Supplied data »
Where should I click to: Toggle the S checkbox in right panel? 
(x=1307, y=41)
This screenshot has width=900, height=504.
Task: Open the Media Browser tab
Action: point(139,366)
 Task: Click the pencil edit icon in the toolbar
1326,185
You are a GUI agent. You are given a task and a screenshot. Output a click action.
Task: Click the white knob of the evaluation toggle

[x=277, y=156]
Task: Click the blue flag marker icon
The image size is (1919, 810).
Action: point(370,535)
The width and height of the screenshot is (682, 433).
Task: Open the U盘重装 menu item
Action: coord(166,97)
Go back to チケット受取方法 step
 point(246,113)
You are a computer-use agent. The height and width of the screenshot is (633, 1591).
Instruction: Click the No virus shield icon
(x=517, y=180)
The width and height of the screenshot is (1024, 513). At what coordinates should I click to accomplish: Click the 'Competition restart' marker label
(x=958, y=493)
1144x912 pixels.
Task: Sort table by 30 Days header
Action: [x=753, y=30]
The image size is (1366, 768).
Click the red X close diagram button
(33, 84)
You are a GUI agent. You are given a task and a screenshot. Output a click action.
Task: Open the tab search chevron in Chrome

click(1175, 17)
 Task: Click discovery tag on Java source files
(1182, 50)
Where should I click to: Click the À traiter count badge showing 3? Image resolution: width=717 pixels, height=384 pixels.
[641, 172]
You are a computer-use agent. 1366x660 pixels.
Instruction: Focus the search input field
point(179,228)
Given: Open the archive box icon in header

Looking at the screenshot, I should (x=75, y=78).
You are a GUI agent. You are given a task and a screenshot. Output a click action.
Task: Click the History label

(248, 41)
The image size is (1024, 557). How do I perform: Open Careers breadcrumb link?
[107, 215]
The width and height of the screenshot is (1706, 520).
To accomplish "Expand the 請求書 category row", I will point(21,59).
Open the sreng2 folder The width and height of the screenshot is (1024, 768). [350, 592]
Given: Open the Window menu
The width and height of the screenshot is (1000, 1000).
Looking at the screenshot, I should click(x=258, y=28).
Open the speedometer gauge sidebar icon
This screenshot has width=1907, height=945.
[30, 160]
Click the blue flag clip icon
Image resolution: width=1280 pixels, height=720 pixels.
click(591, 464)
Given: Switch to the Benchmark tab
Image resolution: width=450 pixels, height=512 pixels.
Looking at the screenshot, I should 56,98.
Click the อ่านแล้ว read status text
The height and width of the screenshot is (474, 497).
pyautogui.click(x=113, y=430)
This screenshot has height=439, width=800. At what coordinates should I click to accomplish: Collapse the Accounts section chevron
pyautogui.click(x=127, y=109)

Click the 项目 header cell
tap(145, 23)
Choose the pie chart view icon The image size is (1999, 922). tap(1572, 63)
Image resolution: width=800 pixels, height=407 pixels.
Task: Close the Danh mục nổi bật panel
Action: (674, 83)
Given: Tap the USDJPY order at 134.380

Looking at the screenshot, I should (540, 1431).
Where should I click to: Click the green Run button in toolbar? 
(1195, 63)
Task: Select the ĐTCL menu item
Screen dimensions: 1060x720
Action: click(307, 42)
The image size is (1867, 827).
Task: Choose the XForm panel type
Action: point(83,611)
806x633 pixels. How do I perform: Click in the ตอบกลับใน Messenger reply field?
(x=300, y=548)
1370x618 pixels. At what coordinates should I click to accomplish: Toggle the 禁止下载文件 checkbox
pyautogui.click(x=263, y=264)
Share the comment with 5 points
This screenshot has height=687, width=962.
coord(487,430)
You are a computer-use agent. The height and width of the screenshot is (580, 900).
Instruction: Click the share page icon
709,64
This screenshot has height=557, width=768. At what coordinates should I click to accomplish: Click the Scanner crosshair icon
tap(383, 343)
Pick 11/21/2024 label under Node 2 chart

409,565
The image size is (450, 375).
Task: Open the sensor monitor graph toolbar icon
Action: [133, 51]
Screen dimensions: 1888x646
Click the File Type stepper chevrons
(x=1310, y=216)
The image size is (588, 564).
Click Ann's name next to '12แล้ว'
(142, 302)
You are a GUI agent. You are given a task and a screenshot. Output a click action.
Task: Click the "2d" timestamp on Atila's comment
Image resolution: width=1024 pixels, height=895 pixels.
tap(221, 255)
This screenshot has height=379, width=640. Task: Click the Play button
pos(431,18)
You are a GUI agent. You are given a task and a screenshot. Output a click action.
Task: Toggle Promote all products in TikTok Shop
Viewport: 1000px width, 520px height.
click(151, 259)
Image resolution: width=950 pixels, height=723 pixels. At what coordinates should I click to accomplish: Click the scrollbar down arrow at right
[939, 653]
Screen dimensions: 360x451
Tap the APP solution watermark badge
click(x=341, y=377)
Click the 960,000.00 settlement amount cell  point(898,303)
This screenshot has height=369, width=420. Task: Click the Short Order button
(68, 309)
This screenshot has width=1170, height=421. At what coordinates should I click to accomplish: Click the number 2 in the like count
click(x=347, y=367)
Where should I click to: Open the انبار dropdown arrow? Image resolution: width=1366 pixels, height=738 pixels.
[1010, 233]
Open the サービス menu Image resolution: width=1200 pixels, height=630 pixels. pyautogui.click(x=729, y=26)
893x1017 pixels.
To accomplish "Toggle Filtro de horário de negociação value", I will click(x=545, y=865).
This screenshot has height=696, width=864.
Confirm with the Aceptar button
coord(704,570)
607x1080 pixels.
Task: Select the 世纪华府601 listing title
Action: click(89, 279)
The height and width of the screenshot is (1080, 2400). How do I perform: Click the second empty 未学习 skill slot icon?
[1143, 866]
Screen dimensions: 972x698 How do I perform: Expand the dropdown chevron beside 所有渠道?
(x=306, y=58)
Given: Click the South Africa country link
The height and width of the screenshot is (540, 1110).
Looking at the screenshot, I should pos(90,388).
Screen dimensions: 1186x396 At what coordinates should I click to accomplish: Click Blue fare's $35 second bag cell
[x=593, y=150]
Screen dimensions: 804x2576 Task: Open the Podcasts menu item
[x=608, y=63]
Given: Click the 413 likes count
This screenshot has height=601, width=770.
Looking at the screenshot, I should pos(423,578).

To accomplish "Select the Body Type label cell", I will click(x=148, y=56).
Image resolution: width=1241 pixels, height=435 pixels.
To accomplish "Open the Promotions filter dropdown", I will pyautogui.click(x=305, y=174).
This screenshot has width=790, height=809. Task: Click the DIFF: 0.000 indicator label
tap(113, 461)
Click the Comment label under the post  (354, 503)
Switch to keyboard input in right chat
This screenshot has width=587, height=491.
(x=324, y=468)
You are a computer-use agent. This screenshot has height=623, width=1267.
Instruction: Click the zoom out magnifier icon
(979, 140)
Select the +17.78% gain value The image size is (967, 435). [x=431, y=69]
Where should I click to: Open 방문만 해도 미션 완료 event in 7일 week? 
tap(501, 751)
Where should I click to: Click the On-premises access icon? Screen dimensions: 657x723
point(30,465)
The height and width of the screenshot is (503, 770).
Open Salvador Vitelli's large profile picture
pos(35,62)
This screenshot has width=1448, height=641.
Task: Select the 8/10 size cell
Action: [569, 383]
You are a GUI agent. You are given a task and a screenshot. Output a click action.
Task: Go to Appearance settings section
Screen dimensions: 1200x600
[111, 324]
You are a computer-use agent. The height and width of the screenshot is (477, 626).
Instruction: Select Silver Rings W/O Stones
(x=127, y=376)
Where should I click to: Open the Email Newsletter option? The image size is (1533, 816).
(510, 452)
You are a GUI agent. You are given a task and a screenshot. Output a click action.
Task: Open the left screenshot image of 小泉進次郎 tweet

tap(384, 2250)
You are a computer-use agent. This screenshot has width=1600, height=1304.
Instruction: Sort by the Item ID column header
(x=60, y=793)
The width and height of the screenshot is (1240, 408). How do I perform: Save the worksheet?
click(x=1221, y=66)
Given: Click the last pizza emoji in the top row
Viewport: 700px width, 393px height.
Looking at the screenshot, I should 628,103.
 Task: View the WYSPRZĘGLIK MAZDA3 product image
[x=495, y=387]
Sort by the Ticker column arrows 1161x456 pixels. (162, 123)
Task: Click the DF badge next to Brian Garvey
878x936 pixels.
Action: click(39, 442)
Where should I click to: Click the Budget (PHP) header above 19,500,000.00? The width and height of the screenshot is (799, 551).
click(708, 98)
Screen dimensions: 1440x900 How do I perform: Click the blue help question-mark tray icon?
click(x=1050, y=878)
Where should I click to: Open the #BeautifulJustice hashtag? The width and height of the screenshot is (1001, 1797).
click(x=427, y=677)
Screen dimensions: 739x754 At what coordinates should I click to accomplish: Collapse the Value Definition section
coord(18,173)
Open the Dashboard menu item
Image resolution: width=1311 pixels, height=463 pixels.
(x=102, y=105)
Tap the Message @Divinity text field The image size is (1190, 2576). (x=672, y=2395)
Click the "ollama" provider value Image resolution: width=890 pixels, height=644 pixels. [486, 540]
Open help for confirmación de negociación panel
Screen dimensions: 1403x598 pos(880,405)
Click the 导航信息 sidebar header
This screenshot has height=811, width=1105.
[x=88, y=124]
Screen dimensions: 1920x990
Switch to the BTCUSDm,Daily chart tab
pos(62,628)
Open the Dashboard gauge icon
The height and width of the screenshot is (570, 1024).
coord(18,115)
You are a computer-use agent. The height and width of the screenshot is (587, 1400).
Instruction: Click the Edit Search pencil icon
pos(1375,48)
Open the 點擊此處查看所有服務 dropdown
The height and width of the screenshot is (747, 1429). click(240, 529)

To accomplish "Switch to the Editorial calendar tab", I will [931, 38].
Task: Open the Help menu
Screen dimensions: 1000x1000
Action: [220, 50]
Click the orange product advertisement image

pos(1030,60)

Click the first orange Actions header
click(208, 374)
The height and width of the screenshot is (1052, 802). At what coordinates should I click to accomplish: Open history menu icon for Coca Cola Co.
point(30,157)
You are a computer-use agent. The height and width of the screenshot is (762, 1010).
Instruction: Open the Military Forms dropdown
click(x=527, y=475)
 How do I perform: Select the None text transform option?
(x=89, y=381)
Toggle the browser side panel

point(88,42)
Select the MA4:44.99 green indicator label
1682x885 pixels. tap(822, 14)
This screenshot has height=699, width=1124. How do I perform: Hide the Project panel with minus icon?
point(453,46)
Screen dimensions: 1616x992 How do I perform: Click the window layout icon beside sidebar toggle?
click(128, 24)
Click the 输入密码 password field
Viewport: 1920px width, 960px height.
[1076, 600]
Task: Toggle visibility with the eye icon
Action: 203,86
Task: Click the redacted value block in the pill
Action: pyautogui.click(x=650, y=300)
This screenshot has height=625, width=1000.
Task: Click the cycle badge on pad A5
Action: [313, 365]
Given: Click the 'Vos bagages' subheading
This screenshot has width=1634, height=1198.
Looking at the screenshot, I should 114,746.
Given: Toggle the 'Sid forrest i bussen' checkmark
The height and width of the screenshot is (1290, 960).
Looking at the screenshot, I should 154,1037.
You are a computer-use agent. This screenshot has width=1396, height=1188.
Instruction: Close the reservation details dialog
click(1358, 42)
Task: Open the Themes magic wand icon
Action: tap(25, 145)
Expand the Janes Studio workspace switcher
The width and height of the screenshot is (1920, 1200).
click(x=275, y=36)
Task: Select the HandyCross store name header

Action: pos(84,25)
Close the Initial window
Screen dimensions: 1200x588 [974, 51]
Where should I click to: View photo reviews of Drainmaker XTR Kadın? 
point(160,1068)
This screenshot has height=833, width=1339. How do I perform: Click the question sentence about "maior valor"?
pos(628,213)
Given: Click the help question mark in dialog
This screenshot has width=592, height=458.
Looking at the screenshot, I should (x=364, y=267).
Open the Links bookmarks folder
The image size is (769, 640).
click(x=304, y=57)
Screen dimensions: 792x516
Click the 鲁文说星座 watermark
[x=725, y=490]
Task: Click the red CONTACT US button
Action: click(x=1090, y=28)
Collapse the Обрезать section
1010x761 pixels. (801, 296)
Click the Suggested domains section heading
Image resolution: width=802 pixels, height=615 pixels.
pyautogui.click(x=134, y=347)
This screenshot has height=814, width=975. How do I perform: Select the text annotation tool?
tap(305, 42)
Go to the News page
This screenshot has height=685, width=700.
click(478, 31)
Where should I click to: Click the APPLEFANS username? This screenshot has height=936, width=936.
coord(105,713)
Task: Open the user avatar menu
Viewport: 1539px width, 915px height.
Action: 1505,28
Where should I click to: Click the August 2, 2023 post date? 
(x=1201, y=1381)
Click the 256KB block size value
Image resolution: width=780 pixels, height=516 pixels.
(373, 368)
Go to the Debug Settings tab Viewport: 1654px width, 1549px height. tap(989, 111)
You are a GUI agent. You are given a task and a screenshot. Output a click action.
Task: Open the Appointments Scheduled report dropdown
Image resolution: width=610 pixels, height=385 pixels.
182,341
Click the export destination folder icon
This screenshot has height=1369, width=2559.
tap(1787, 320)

Exercise » Please show every line above that includes the word "computer".

Completed task »
You are a computer-use agent. The height and width of the screenshot is (633, 1591).
You are a computer-use agent. 1366x660 pixels.
You are a computer-use agent. The height and width of the screenshot is (580, 900).
You are a computer-use agent. This screenshot has height=623, width=1267.
You are a computer-use agent. The height and width of the screenshot is (477, 626).
You are a computer-use agent. This screenshot has width=1600, height=1304.
You are a computer-use agent. The height and width of the screenshot is (587, 1400).
You are a computer-use agent. The height and width of the screenshot is (762, 1010).
You are a computer-use agent. This screenshot has width=1396, height=1188.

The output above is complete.